--- START OF Provided records ---

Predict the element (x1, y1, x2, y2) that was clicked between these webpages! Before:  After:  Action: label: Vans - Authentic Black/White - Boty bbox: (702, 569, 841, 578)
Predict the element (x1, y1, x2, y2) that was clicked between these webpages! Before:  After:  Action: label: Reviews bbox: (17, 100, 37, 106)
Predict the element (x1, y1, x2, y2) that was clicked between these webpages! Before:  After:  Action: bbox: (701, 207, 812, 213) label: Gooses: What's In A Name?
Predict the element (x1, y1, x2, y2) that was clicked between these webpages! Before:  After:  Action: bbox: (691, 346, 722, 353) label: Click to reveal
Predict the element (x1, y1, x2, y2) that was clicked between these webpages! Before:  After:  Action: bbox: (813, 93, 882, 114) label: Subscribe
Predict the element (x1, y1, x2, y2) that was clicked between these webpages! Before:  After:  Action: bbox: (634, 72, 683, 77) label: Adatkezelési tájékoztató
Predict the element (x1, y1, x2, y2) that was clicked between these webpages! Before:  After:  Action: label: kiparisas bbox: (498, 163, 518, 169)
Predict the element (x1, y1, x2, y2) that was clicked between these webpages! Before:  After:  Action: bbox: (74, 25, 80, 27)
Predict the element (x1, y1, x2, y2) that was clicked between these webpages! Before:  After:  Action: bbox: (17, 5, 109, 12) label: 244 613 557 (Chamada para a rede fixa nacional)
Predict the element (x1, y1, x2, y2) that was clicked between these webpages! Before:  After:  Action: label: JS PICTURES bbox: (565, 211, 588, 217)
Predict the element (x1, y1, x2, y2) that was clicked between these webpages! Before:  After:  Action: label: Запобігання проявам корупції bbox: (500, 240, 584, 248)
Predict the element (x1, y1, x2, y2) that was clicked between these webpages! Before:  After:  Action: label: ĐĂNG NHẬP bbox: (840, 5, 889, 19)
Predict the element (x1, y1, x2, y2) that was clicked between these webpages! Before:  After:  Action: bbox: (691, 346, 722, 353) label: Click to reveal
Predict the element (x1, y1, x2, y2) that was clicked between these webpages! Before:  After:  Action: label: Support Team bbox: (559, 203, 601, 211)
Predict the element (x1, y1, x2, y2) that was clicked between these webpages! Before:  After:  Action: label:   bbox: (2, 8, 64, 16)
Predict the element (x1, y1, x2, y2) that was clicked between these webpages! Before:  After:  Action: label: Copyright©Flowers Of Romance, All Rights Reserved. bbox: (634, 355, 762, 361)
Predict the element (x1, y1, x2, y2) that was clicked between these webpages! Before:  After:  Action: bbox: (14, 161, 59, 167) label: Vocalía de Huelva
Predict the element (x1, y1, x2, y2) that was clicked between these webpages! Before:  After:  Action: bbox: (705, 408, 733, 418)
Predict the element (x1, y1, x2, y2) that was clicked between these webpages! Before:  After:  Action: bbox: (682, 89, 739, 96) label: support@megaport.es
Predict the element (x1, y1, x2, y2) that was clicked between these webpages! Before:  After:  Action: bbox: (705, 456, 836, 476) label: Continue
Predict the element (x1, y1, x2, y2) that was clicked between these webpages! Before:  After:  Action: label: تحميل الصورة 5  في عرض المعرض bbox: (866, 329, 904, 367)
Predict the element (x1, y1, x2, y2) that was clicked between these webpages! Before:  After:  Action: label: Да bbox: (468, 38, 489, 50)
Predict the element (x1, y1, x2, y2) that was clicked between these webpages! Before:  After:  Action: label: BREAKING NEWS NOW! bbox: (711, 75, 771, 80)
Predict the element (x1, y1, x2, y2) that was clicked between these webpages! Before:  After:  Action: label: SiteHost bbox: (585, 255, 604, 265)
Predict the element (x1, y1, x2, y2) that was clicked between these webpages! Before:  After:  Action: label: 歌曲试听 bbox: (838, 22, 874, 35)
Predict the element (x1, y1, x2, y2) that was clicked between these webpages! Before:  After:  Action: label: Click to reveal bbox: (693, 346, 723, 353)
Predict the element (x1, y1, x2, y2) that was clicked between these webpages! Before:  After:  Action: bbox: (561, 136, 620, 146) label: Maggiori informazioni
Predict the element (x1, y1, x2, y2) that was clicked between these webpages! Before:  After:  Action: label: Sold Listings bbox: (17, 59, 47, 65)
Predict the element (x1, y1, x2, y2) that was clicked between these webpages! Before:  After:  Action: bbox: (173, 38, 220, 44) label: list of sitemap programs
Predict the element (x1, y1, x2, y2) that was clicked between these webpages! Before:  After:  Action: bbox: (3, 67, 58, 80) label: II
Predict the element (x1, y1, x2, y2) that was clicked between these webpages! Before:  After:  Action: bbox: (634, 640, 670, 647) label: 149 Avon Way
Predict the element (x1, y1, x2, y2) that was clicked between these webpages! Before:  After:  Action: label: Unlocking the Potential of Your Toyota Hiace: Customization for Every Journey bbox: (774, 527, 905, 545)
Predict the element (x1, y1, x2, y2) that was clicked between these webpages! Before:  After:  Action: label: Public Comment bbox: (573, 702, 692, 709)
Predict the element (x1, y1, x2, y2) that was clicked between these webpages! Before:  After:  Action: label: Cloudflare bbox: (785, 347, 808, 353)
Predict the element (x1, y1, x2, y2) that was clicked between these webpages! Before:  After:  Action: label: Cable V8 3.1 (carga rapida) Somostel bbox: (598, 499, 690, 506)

--- END OF Provided records ---

**Task directions**: Retype all of the material above, line for line, without changing a single character.

**Solution for this task**:
Predict the element (x1, y1, x2, y2) that was clicked between these webpages! Before:  After:  Action: label: Vans - Authentic Black/White - Boty bbox: (702, 569, 841, 578)
Predict the element (x1, y1, x2, y2) that was clicked between these webpages! Before:  After:  Action: label: Reviews bbox: (17, 100, 37, 106)
Predict the element (x1, y1, x2, y2) that was clicked between these webpages! Before:  After:  Action: bbox: (701, 207, 812, 213) label: Gooses: What's In A Name?
Predict the element (x1, y1, x2, y2) that was clicked between these webpages! Before:  After:  Action: bbox: (691, 346, 722, 353) label: Click to reveal
Predict the element (x1, y1, x2, y2) that was clicked between these webpages! Before:  After:  Action: bbox: (813, 93, 882, 114) label: Subscribe
Predict the element (x1, y1, x2, y2) that was clicked between these webpages! Before:  After:  Action: bbox: (634, 72, 683, 77) label: Adatkezelési tájékoztató
Predict the element (x1, y1, x2, y2) that was clicked between these webpages! Before:  After:  Action: label: kiparisas bbox: (498, 163, 518, 169)
Predict the element (x1, y1, x2, y2) that was clicked between these webpages! Before:  After:  Action: bbox: (74, 25, 80, 27)
Predict the element (x1, y1, x2, y2) that was clicked between these webpages! Before:  After:  Action: bbox: (17, 5, 109, 12) label: 244 613 557 (Chamada para a rede fixa nacional)
Predict the element (x1, y1, x2, y2) that was clicked between these webpages! Before:  After:  Action: label: JS PICTURES bbox: (565, 211, 588, 217)
Predict the element (x1, y1, x2, y2) that was clicked between these webpages! Before:  After:  Action: label: Запобігання проявам корупції bbox: (500, 240, 584, 248)
Predict the element (x1, y1, x2, y2) that was clicked between these webpages! Before:  After:  Action: label: ĐĂNG NHẬP bbox: (840, 5, 889, 19)
Predict the element (x1, y1, x2, y2) that was clicked between these webpages! Before:  After:  Action: bbox: (691, 346, 722, 353) label: Click to reveal
Predict the element (x1, y1, x2, y2) that was clicked between these webpages! Before:  After:  Action: label: Support Team bbox: (559, 203, 601, 211)
Predict the element (x1, y1, x2, y2) that was clicked between these webpages! Before:  After:  Action: label:   bbox: (2, 8, 64, 16)
Predict the element (x1, y1, x2, y2) that was clicked between these webpages! Before:  After:  Action: label: Copyright©Flowers Of Romance, All Rights Reserved. bbox: (634, 355, 762, 361)
Predict the element (x1, y1, x2, y2) that was clicked between these webpages! Before:  After:  Action: bbox: (14, 161, 59, 167) label: Vocalía de Huelva
Predict the element (x1, y1, x2, y2) that was clicked between these webpages! Before:  After:  Action: bbox: (705, 408, 733, 418)
Predict the element (x1, y1, x2, y2) that was clicked between these webpages! Before:  After:  Action: bbox: (682, 89, 739, 96) label: support@megaport.es
Predict the element (x1, y1, x2, y2) that was clicked between these webpages! Before:  After:  Action: bbox: (705, 456, 836, 476) label: Continue
Predict the element (x1, y1, x2, y2) that was clicked between these webpages! Before:  After:  Action: label: تحميل الصورة 5  في عرض المعرض bbox: (866, 329, 904, 367)
Predict the element (x1, y1, x2, y2) that was clicked between these webpages! Before:  After:  Action: label: Да bbox: (468, 38, 489, 50)
Predict the element (x1, y1, x2, y2) that was clicked between these webpages! Before:  After:  Action: label: BREAKING NEWS NOW! bbox: (711, 75, 771, 80)
Predict the element (x1, y1, x2, y2) that was clicked between these webpages! Before:  After:  Action: label: SiteHost bbox: (585, 255, 604, 265)
Predict the element (x1, y1, x2, y2) that was clicked between these webpages! Before:  After:  Action: label: 歌曲试听 bbox: (838, 22, 874, 35)
Predict the element (x1, y1, x2, y2) that was clicked between these webpages! Before:  After:  Action: label: Click to reveal bbox: (693, 346, 723, 353)
Predict the element (x1, y1, x2, y2) that was clicked between these webpages! Before:  After:  Action: bbox: (561, 136, 620, 146) label: Maggiori informazioni
Predict the element (x1, y1, x2, y2) that was clicked between these webpages! Before:  After:  Action: label: Sold Listings bbox: (17, 59, 47, 65)
Predict the element (x1, y1, x2, y2) that was clicked between these webpages! Before:  After:  Action: bbox: (173, 38, 220, 44) label: list of sitemap programs
Predict the element (x1, y1, x2, y2) that was clicked between these webpages! Before:  After:  Action: bbox: (3, 67, 58, 80) label: II
Predict the element (x1, y1, x2, y2) that was clicked between these webpages! Before:  After:  Action: bbox: (634, 640, 670, 647) label: 149 Avon Way
Predict the element (x1, y1, x2, y2) that was clicked between these webpages! Before:  After:  Action: label: Unlocking the Potential of Your Toyota Hiace: Customization for Every Journey bbox: (774, 527, 905, 545)
Predict the element (x1, y1, x2, y2) that was clicked between these webpages! Before:  After:  Action: label: Public Comment bbox: (573, 702, 692, 709)
Predict the element (x1, y1, x2, y2) that was clicked between these webpages! Before:  After:  Action: label: Cloudflare bbox: (785, 347, 808, 353)
Predict the element (x1, y1, x2, y2) that was clicked between these webpages! Before:  After:  Action: label: Cable V8 3.1 (carga rapida) Somostel bbox: (598, 499, 690, 506)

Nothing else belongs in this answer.